Symptoms of hermaphrotism could be different depending on main causes but in most cases hermaphroditism causes include the following:
- Absence of periods – AMENORRHEA;
- Delayed or absent or abnormal puberty development;
- Ambiguous and/or Unusual genitalia at birth;
- Clitoromegaly (an enlarged clitoris);
- Partial labial fusion;
- Apparently undescended testes (which may turn out to be ovaries) in boys;
- Labial or inguinal (groin) masses which could turn out to be testes in girls;
- Hypospadias (the opening of the penis is somewhere other than at the tip; in females, the urethra opens into the vagina);
- Electrolyte abnormalities.
Diagnosis of hermaphroditism is not complicated. Simple medical observation of genitalia could be used. Usually doctors could see ambiguous and/or unusual genitalia at birth and later at puberty.
The following medical tests are recommended for clients with hermaphroditism:
- Chromosome analysis;
- Hormonal analysis – mainly sex hormones;
- Hormone stimulation tests;
- A analysis of electrolytes;
- Specific molecular testing;
- Endoscopic examination (to verify the absence or presence of internal sex organs – uterus, ovaries, fallopian tubes);
- Ultrasound or MRI (to verify the absence or presence of internal sex organs – uterus, ovaries, fallopian tubes).

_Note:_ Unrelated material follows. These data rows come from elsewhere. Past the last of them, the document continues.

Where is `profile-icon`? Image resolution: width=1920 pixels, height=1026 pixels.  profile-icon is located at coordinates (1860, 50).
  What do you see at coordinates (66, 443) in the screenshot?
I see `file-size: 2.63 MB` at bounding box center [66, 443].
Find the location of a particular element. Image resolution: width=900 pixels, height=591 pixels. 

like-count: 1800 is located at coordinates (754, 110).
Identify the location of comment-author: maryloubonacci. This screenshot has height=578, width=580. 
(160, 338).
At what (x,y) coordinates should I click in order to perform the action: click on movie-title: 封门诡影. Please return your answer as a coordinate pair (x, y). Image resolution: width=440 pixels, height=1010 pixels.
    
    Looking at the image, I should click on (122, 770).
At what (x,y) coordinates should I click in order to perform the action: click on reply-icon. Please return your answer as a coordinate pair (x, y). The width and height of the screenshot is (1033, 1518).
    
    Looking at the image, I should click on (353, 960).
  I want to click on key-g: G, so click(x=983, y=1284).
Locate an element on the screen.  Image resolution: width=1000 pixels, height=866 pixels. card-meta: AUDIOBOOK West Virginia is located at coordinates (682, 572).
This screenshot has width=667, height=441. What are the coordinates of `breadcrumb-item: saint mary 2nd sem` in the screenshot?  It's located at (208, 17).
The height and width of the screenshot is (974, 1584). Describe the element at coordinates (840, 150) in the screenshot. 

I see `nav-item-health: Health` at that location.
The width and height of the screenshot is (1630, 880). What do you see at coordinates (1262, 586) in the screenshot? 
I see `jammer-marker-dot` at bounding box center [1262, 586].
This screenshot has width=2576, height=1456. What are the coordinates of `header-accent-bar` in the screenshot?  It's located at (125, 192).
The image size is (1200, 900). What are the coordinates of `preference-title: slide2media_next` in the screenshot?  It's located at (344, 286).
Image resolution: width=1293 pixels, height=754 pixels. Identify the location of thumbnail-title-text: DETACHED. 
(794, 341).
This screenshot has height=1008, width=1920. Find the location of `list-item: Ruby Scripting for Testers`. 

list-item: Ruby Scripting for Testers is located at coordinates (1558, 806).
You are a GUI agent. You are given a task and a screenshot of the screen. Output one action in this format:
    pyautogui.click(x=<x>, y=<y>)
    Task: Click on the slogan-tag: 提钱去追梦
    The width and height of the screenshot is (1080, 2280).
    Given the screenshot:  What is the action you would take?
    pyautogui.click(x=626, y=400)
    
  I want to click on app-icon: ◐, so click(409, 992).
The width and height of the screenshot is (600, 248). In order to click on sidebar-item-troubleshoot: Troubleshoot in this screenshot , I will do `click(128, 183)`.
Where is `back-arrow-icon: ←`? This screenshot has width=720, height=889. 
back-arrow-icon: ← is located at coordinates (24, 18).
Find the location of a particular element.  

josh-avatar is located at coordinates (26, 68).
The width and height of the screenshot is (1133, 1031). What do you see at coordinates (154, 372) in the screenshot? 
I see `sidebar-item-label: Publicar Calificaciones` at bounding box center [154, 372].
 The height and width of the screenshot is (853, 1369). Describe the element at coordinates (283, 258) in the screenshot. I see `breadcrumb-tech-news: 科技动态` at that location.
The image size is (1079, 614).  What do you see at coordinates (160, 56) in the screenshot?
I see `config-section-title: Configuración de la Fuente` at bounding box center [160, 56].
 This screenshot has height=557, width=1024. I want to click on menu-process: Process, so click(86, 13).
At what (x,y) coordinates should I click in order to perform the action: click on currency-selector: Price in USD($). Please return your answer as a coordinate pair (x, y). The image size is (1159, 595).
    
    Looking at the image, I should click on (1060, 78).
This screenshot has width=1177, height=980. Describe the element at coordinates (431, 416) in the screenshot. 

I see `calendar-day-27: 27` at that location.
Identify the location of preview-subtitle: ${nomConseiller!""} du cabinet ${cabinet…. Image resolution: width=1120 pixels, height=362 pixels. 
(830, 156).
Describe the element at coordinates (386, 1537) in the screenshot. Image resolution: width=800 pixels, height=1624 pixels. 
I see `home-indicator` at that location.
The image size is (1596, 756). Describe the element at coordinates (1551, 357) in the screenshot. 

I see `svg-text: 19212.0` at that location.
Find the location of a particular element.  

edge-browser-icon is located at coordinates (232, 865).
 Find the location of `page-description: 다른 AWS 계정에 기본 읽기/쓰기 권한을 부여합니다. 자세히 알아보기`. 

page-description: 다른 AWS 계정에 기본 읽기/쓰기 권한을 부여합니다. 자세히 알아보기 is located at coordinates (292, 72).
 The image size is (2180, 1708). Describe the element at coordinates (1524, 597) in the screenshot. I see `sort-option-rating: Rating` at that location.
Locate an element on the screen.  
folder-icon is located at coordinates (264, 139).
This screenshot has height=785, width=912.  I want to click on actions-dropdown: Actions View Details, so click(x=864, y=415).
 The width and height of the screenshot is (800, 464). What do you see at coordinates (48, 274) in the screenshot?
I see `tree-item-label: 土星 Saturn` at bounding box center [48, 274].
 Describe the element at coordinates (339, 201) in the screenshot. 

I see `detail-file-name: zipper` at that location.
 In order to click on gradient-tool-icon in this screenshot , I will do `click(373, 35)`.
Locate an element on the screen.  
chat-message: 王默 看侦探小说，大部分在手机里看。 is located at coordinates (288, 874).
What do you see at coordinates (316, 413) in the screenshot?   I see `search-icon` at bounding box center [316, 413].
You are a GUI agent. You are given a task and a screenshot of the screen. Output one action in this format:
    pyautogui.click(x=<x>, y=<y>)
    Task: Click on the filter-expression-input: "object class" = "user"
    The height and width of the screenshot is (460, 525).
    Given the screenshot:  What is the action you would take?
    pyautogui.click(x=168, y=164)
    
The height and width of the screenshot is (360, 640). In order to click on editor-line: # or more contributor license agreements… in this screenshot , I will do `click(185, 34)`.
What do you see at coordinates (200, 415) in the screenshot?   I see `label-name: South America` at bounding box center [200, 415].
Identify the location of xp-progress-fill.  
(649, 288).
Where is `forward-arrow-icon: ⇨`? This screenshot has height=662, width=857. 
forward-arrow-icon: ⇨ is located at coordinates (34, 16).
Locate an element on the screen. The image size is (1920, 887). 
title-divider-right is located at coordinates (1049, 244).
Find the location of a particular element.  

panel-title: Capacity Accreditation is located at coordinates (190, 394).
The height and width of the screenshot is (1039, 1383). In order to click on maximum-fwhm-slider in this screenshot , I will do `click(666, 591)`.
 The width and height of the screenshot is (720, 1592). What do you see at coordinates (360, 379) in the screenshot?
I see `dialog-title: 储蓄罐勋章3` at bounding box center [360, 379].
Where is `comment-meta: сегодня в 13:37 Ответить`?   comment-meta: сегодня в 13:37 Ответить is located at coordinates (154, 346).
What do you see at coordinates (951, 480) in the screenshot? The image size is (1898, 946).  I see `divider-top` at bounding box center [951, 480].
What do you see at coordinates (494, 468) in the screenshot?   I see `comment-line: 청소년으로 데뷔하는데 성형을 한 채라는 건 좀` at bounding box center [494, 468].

HERMAPHRODITISM – solutions
Parents and medical professionals actually are responsible for choosing the “official gender” of the client with hermaphroditism. Chromosomal, neural, hormonal, psychological and behavioral factors can all influence gender identity. Some medical professionals prefer to make final decision with participation of clients at puberty because some other factors could be more important in gender satisfaction than functioning external genitals.
All decisions could be made according to all specific symptoms, feelings and social factors.
If you notice that your child has unusual genitalia or sexual development, discuss this with your health care provider.